21 août 2026 21 min de lecture Mis a jour 21 août 2026
Cet article a été généré par intelligence artificielle et publié sans révision humaine approfondie.

En bref. Bati Scop est une entreprise du bâtiment implantée à Loperhet, dans le Finistère, depuis 1982. Son activité déclarée relève des travaux de maçonnerie générale et de gros œuvre, avec une pratique annoncée en maçonnerie et béton armé courant.

  • La société est enregistrée sous le SIRET 32349095300011 et son code APE est 4399C, correspondant aux travaux de maçonnerie générale et gros œuvre de bâtiment.

  • Son implantation au lieu-dit Le Coadic, à Loperhet, la place au contact direct des projets de construction et de rénovation du secteur brestois.

  • Le fonctionnement coopératif met en avant le travail en équipe, la transmission des compétences et une forme d’entrepreneuriat social appliquée au chantier.

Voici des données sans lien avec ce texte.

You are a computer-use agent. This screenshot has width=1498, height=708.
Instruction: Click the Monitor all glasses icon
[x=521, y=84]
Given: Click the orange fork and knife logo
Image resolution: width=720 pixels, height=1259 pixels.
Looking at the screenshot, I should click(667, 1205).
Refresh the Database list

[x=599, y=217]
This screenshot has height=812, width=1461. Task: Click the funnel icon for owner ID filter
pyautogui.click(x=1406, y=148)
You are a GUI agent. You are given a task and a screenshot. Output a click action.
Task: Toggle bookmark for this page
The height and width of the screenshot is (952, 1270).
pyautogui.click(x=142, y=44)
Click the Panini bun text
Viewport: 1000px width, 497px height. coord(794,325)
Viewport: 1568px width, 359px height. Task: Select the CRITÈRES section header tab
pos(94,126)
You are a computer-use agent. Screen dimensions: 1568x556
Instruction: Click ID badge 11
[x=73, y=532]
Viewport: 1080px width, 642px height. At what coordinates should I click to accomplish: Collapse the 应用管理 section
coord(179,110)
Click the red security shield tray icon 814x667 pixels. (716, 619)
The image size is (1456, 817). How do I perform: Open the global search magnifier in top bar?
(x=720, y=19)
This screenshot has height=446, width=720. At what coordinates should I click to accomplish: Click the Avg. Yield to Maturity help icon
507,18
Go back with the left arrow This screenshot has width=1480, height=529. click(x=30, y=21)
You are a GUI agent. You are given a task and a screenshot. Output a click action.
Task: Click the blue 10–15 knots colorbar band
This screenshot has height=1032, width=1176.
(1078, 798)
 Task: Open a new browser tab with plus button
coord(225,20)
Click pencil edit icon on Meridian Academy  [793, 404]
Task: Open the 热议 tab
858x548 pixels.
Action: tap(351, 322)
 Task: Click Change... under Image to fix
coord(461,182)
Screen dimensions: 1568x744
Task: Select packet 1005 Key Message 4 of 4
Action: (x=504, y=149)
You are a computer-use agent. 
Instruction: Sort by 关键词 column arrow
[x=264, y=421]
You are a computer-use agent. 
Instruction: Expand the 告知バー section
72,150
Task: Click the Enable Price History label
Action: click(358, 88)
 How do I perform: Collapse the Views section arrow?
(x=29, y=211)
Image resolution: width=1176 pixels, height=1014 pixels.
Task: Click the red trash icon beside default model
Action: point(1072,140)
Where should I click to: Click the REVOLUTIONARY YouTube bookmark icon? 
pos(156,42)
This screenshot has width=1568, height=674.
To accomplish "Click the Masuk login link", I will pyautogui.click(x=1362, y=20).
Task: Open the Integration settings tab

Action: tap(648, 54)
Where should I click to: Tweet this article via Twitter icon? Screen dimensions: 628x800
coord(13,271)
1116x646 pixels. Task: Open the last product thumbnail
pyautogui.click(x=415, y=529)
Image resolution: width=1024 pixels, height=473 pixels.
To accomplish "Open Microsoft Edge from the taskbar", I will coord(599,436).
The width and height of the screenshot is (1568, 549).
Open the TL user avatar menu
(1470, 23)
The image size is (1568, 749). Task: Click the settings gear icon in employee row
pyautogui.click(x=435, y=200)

  • Un particulier doit toutefois vérifier le périmètre exact proposé, les assurances, les plans d’exécution et le détail poste par poste avant de signer.

Bati Scop à Loperhet, une entreprise de maçonnerie installée depuis 1982

Bati Scop est établie à Loperhet depuis le début des années 1980. La date de création communiquée est le 1er février 1982, tandis que l’immatriculation au registre du commerce remonte au 27 janvier 1982. Cette ancienneté compte dans le bâtiment, car elle indique une présence durable dans un métier où la continuité des équipes, des fournisseurs et des méthodes de chantier pèse lourd.

L’entreprise est domiciliée au lieu-dit Le Coadic, à 29470 Loperhet. Cette commune se situe dans l’aire brestoise, avec un parc de maisons individuelles où les besoins portent autant sur la construction neuve que sur les reprises structurelles, les extensions et les rénovations lourdes. Sur ce type de territoire, la maçonnerie ne se limite pas à monter des murs.

Une intervention de gros œuvre peut concerner des fondations, un soubassement, un dallage, une dalle portée, un mur porteur, un chaînage ou une ouverture dans une façade. Chaque poste influence la stabilité future de l’ouvrage. Une trémie mal renforcée ou une fondation mal adaptée au sol peut générer des désordres coûteux plusieurs années après la réception.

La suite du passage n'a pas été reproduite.